Houston est une ville importante, mais elle ne représente qu’une fraction du Texas. Un réseau global signifie plus d’influence auprès des autorités locales et une force pour les entreprises en temps de crise. La pandémie a considérablement impacté nos membres et notre activité. Nous avons résisté grâce à l’aide gouvernementale PPP [Paycheck Protection Program], mais il nous faut grossir pour être plus résilients face aux chocs. Nous visons un doublement du nombre de nos membres et de nos revenus dans les cinq ans à venir. Nous avons ainsi créé une plateforme de services pour aider les entreprises françaises à s’implanter au Texas, à recruter, à trouver des locaux, etc. Nous mettons des bureaux à disposition de start-up qui souhaitent se lancer et nous les accompagnons dans leur développement ; nous aidons aussi des entreprises plus importantes à identifier des start-up françaises qui correspondent à leurs besoins. Nous proposons enfin des cours de français des affaires, une prestation très recherchée par les Américains. A l’avenir, la logique voudrait qu’on ait une antenne dans chaque grande ville de l’Etat, y compris à El Paso, qui est plus proche de San Diego que de Houston.

Quelle expérience des Etats-Unis aviez-vous en arrivant en 2019 ? Quel est votre parcours ?

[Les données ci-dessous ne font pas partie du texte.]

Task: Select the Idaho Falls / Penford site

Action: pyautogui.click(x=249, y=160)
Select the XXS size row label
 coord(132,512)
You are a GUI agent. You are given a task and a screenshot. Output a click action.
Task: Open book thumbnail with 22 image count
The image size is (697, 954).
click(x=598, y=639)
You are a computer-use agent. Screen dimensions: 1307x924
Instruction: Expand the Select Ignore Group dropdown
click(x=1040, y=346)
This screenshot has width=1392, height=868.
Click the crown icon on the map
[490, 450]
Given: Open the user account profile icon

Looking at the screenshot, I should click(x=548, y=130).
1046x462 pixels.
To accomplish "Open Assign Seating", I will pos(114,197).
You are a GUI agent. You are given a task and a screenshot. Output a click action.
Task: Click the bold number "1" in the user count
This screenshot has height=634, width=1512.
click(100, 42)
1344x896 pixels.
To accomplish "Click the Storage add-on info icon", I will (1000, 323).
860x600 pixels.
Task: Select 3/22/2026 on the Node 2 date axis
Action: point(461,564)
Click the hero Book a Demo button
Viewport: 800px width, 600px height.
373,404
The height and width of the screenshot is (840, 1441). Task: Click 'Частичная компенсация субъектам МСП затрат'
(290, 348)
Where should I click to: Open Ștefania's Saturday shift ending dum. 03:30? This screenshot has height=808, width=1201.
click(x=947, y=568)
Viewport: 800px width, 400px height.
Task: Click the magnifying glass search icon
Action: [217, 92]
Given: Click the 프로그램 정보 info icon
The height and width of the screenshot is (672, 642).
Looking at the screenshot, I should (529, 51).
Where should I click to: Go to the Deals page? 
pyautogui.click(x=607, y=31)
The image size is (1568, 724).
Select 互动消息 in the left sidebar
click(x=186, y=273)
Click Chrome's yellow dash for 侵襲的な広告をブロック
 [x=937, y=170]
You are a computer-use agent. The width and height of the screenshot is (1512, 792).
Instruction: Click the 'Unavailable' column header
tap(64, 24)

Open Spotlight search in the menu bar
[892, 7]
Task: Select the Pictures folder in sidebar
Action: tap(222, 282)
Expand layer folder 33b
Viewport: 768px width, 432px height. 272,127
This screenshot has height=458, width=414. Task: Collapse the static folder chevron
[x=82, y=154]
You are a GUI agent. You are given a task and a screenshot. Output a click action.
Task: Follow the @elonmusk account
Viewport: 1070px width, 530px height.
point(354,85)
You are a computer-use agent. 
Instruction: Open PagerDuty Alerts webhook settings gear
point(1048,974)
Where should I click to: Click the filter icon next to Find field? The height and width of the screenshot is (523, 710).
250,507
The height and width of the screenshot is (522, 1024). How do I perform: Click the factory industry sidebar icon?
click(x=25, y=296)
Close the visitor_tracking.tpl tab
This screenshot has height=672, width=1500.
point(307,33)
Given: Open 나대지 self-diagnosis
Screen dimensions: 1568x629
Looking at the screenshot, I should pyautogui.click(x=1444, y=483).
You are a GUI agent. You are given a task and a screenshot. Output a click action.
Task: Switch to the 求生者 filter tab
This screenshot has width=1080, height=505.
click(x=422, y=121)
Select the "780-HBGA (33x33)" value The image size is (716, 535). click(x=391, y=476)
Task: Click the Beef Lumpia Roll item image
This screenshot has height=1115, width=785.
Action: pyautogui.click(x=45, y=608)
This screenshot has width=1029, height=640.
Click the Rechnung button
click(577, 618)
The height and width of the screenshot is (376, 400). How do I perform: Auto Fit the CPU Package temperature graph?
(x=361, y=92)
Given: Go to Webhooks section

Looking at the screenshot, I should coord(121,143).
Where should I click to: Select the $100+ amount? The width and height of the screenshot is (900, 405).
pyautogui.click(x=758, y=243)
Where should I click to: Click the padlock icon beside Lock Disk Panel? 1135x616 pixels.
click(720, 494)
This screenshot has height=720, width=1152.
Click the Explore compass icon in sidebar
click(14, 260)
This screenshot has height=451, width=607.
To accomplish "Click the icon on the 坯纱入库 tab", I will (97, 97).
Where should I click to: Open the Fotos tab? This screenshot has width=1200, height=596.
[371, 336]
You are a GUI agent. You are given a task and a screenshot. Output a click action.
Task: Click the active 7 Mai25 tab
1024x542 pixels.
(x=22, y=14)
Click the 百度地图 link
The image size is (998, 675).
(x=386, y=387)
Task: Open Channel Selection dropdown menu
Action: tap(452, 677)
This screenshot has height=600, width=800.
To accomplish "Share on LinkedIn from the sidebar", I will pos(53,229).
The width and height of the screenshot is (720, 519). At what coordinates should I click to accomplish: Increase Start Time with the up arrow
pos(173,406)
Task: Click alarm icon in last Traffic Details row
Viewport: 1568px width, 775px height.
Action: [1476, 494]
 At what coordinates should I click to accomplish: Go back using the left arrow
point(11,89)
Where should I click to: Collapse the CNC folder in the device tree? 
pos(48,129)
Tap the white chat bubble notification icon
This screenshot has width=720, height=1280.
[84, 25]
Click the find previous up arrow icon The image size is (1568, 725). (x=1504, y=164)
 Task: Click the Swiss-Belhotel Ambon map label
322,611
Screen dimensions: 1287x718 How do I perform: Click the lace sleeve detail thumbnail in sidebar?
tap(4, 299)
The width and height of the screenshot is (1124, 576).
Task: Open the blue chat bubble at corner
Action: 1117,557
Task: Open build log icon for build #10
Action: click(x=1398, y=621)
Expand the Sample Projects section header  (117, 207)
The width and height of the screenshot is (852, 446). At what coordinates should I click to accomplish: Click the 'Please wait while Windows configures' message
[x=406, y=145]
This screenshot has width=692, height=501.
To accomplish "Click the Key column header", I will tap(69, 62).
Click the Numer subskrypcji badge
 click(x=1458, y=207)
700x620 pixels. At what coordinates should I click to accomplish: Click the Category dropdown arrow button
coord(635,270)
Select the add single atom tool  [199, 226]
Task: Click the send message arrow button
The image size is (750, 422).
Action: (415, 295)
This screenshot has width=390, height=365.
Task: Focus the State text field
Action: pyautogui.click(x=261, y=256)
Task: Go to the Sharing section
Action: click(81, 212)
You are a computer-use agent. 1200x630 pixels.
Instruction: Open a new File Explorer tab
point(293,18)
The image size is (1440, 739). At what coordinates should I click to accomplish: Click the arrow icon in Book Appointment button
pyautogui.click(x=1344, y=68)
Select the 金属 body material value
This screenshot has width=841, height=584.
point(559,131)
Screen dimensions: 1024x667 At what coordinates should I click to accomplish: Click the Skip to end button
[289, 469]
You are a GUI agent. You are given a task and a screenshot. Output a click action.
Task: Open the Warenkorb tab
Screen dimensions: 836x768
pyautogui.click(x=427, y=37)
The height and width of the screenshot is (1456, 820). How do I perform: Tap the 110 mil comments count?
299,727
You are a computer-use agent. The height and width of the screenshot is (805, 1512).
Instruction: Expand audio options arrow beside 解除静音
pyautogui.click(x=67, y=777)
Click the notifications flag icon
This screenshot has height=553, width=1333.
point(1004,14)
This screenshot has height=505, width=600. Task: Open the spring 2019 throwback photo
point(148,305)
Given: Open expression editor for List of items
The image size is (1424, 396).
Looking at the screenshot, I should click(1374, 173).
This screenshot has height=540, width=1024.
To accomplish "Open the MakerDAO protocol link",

C’est ma première expatriation ! Avec ma femme, nous avions ce rêve de passer quelques années aux Etats-Unis. Alors quand elle a été nommée présidente-directrice générale d’ENGIE North America à Houston, j’ai démissionné de la RATP – j’étais alors directeur général adjoint en charge du métro et du service aux clients – et nous avons fait nos bagages. En arrivant à Houston, j’ai fait du conseil auprès du Greater Houston Partnership, la chambre de commerce de la ville : je les ai aidés à bâtir leur politique d’attractivité. C’est un sujet que je connais bien. J’ai été conseiller de Jean-Pierre Raffarin quand il était premier ministre, dans l’équipe chargée du programme d’attractivité de la France. J’ai aussi été inspecteur général des finances et conseiller de Jean-Louis Borloo au ministère de l’Ecologie : on a fait passer le premier accord international en matière de réduction des gaz à effet de serre. C’est pour ça que je pousse beaucoup, au Texas, sur le plan de la transition énergétique. Avec leur expertise, les entreprises françaises ont un rôle à jouer sur le terrain.